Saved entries
|---|

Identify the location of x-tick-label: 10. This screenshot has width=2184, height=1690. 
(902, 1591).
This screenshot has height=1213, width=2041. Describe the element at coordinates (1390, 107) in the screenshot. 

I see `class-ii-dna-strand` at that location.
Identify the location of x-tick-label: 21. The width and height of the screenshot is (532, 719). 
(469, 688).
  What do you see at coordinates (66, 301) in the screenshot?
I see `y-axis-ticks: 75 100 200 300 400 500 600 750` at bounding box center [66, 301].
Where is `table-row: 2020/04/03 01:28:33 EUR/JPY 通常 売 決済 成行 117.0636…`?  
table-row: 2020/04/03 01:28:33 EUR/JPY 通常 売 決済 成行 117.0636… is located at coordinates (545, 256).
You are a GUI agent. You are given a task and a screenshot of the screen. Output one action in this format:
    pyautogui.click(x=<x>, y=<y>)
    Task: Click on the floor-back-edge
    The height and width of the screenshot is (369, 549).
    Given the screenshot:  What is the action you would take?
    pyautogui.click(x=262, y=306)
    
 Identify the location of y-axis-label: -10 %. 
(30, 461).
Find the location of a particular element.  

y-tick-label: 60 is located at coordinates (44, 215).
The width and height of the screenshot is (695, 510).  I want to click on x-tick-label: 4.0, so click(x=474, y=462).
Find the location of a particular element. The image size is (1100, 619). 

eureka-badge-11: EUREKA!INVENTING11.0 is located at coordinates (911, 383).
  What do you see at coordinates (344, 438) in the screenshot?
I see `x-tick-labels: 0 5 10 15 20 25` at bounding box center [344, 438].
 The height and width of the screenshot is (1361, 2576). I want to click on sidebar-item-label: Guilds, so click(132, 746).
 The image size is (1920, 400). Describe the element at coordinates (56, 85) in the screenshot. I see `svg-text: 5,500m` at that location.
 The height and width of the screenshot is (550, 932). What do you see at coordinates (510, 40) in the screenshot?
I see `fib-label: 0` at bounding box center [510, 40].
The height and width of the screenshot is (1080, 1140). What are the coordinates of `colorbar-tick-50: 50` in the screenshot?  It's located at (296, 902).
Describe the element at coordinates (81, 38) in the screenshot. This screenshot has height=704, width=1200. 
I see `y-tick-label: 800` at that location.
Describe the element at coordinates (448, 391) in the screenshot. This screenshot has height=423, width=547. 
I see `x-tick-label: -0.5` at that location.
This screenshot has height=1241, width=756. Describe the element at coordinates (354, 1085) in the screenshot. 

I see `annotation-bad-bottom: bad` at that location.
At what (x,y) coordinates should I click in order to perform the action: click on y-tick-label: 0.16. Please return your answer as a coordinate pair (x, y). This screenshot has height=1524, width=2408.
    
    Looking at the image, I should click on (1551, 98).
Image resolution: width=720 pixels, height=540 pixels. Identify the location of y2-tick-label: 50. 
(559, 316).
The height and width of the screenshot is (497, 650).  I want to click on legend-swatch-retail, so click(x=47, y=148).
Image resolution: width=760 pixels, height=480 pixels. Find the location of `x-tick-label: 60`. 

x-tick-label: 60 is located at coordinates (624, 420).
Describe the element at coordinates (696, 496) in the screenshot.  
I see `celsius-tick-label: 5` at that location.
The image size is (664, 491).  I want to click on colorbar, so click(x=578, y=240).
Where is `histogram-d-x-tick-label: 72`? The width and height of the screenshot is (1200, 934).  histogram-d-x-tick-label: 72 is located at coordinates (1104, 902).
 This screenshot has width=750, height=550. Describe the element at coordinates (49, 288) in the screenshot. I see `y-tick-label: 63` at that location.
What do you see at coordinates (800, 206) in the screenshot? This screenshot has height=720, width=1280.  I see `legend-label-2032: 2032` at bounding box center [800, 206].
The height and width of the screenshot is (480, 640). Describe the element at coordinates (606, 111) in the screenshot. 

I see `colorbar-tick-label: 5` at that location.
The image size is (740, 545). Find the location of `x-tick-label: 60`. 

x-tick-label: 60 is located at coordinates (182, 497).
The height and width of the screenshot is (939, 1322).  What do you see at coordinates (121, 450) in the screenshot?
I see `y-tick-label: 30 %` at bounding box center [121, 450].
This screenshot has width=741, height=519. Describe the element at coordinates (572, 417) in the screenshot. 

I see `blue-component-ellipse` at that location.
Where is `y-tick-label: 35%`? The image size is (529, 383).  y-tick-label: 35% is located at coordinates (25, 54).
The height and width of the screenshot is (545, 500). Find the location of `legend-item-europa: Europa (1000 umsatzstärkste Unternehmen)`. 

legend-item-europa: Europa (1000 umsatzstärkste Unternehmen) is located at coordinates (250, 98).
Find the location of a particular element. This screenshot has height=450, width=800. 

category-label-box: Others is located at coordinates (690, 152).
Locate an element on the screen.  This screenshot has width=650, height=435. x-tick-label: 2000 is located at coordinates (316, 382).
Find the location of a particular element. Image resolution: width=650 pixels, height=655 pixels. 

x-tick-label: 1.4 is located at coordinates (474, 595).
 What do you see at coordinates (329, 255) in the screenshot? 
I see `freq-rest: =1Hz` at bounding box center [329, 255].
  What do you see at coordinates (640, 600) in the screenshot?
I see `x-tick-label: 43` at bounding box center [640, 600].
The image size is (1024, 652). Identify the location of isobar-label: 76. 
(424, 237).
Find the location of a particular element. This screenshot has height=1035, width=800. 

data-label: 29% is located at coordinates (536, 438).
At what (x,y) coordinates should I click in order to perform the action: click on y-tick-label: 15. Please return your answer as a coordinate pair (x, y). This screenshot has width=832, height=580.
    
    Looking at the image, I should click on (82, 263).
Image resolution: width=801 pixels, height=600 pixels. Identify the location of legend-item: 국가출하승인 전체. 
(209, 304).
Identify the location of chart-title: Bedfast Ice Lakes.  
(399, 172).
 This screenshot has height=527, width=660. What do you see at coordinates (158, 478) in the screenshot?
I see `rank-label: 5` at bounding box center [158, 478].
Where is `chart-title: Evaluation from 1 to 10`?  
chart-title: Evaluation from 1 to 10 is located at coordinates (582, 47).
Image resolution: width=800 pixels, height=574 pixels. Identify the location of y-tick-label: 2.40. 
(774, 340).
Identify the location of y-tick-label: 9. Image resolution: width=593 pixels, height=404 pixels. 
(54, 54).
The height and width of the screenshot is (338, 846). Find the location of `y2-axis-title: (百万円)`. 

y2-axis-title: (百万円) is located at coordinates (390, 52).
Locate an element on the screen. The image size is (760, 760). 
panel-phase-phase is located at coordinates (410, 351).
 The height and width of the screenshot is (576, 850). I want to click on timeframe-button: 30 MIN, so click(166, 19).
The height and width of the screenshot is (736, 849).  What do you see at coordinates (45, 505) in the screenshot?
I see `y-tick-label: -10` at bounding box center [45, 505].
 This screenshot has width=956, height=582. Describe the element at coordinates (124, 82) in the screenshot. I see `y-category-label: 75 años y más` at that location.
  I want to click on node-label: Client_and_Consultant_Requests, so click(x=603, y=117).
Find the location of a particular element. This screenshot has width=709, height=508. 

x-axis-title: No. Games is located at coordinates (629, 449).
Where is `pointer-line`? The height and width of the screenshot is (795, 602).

|---|

§ What is being asked
Copy these entries word for word, every line of them.

§ Answer to the problem
Identify the location of x-tick-label: 10. This screenshot has width=2184, height=1690. 
(902, 1591).
This screenshot has height=1213, width=2041. Describe the element at coordinates (1390, 107) in the screenshot. 

I see `class-ii-dna-strand` at that location.
Identify the location of x-tick-label: 21. The width and height of the screenshot is (532, 719). 
(469, 688).
  What do you see at coordinates (66, 301) in the screenshot?
I see `y-axis-ticks: 75 100 200 300 400 500 600 750` at bounding box center [66, 301].
Where is `table-row: 2020/04/03 01:28:33 EUR/JPY 通常 売 決済 成行 117.0636…`?  
table-row: 2020/04/03 01:28:33 EUR/JPY 通常 売 決済 成行 117.0636… is located at coordinates (545, 256).
You are a GUI agent. You are given a task and a screenshot of the screen. Output one action in this format:
    pyautogui.click(x=<x>, y=<y>)
    Task: Click on the floor-back-edge
    The height and width of the screenshot is (369, 549).
    Given the screenshot:  What is the action you would take?
    pyautogui.click(x=262, y=306)
    
 Identify the location of y-axis-label: -10 %. 
(30, 461).
Find the location of a particular element.  

y-tick-label: 60 is located at coordinates (44, 215).
The width and height of the screenshot is (695, 510).  I want to click on x-tick-label: 4.0, so click(x=474, y=462).
Find the location of a particular element. The image size is (1100, 619). 

eureka-badge-11: EUREKA!INVENTING11.0 is located at coordinates (911, 383).
  What do you see at coordinates (344, 438) in the screenshot?
I see `x-tick-labels: 0 5 10 15 20 25` at bounding box center [344, 438].
 The height and width of the screenshot is (1361, 2576). I want to click on sidebar-item-label: Guilds, so click(132, 746).
 The image size is (1920, 400). Describe the element at coordinates (56, 85) in the screenshot. I see `svg-text: 5,500m` at that location.
 The height and width of the screenshot is (550, 932). What do you see at coordinates (510, 40) in the screenshot?
I see `fib-label: 0` at bounding box center [510, 40].
The height and width of the screenshot is (1080, 1140). What are the coordinates of `colorbar-tick-50: 50` in the screenshot?  It's located at (296, 902).
Describe the element at coordinates (81, 38) in the screenshot. This screenshot has height=704, width=1200. 
I see `y-tick-label: 800` at that location.
Describe the element at coordinates (448, 391) in the screenshot. This screenshot has height=423, width=547. 
I see `x-tick-label: -0.5` at that location.
This screenshot has height=1241, width=756. Describe the element at coordinates (354, 1085) in the screenshot. 

I see `annotation-bad-bottom: bad` at that location.
At what (x,y) coordinates should I click in order to perform the action: click on y-tick-label: 0.16. Please return your answer as a coordinate pair (x, y). This screenshot has height=1524, width=2408.
    
    Looking at the image, I should click on (1551, 98).
Image resolution: width=720 pixels, height=540 pixels. Identify the location of y2-tick-label: 50. 
(559, 316).
The height and width of the screenshot is (497, 650).  I want to click on legend-swatch-retail, so click(x=47, y=148).
Image resolution: width=760 pixels, height=480 pixels. Find the location of `x-tick-label: 60`. 

x-tick-label: 60 is located at coordinates (624, 420).
Describe the element at coordinates (696, 496) in the screenshot.  
I see `celsius-tick-label: 5` at that location.
The image size is (664, 491).  I want to click on colorbar, so click(x=578, y=240).
Where is `histogram-d-x-tick-label: 72`? The width and height of the screenshot is (1200, 934).  histogram-d-x-tick-label: 72 is located at coordinates (1104, 902).
 This screenshot has width=750, height=550. Describe the element at coordinates (49, 288) in the screenshot. I see `y-tick-label: 63` at that location.
What do you see at coordinates (800, 206) in the screenshot? This screenshot has height=720, width=1280.  I see `legend-label-2032: 2032` at bounding box center [800, 206].
The height and width of the screenshot is (480, 640). Describe the element at coordinates (606, 111) in the screenshot. 

I see `colorbar-tick-label: 5` at that location.
The image size is (740, 545). Find the location of `x-tick-label: 60`. 

x-tick-label: 60 is located at coordinates (182, 497).
The height and width of the screenshot is (939, 1322).  What do you see at coordinates (121, 450) in the screenshot?
I see `y-tick-label: 30 %` at bounding box center [121, 450].
This screenshot has width=741, height=519. Describe the element at coordinates (572, 417) in the screenshot. 

I see `blue-component-ellipse` at that location.
Where is `y-tick-label: 35%`? The image size is (529, 383).  y-tick-label: 35% is located at coordinates (25, 54).
The height and width of the screenshot is (545, 500). Find the location of `legend-item-europa: Europa (1000 umsatzstärkste Unternehmen)`. 

legend-item-europa: Europa (1000 umsatzstärkste Unternehmen) is located at coordinates (250, 98).
Find the location of a particular element. This screenshot has height=450, width=800. 

category-label-box: Others is located at coordinates (690, 152).
Locate an element on the screen.  This screenshot has width=650, height=435. x-tick-label: 2000 is located at coordinates (316, 382).
Find the location of a particular element. Image resolution: width=650 pixels, height=655 pixels. 

x-tick-label: 1.4 is located at coordinates (474, 595).
 What do you see at coordinates (329, 255) in the screenshot? 
I see `freq-rest: =1Hz` at bounding box center [329, 255].
  What do you see at coordinates (640, 600) in the screenshot?
I see `x-tick-label: 43` at bounding box center [640, 600].
The image size is (1024, 652). Identify the location of isobar-label: 76. 
(424, 237).
Find the location of a particular element. This screenshot has height=1035, width=800. 

data-label: 29% is located at coordinates (536, 438).
At what (x,y) coordinates should I click in order to perform the action: click on y-tick-label: 15. Please return your answer as a coordinate pair (x, y). This screenshot has width=832, height=580.
    
    Looking at the image, I should click on (82, 263).
Image resolution: width=801 pixels, height=600 pixels. Identify the location of legend-item: 국가출하승인 전체. 
(209, 304).
Identify the location of chart-title: Bedfast Ice Lakes.  
(399, 172).
 This screenshot has height=527, width=660. What do you see at coordinates (158, 478) in the screenshot?
I see `rank-label: 5` at bounding box center [158, 478].
Where is `chart-title: Evaluation from 1 to 10`?  
chart-title: Evaluation from 1 to 10 is located at coordinates (582, 47).
Image resolution: width=800 pixels, height=574 pixels. Identify the location of y-tick-label: 2.40. 
(774, 340).
Identify the location of y-tick-label: 9. Image resolution: width=593 pixels, height=404 pixels. 
(54, 54).
The height and width of the screenshot is (338, 846). Find the location of `y2-axis-title: (百万円)`. 

y2-axis-title: (百万円) is located at coordinates (390, 52).
Locate an element on the screen. The image size is (760, 760). 
panel-phase-phase is located at coordinates (410, 351).
 The height and width of the screenshot is (576, 850). I want to click on timeframe-button: 30 MIN, so click(166, 19).
The height and width of the screenshot is (736, 849).  What do you see at coordinates (45, 505) in the screenshot?
I see `y-tick-label: -10` at bounding box center [45, 505].
 This screenshot has width=956, height=582. Describe the element at coordinates (124, 82) in the screenshot. I see `y-category-label: 75 años y más` at that location.
  I want to click on node-label: Client_and_Consultant_Requests, so click(x=603, y=117).
Find the location of a particular element. This screenshot has width=709, height=508. 

x-axis-title: No. Games is located at coordinates (629, 449).
Where is `pointer-line`? The height and width of the screenshot is (795, 602).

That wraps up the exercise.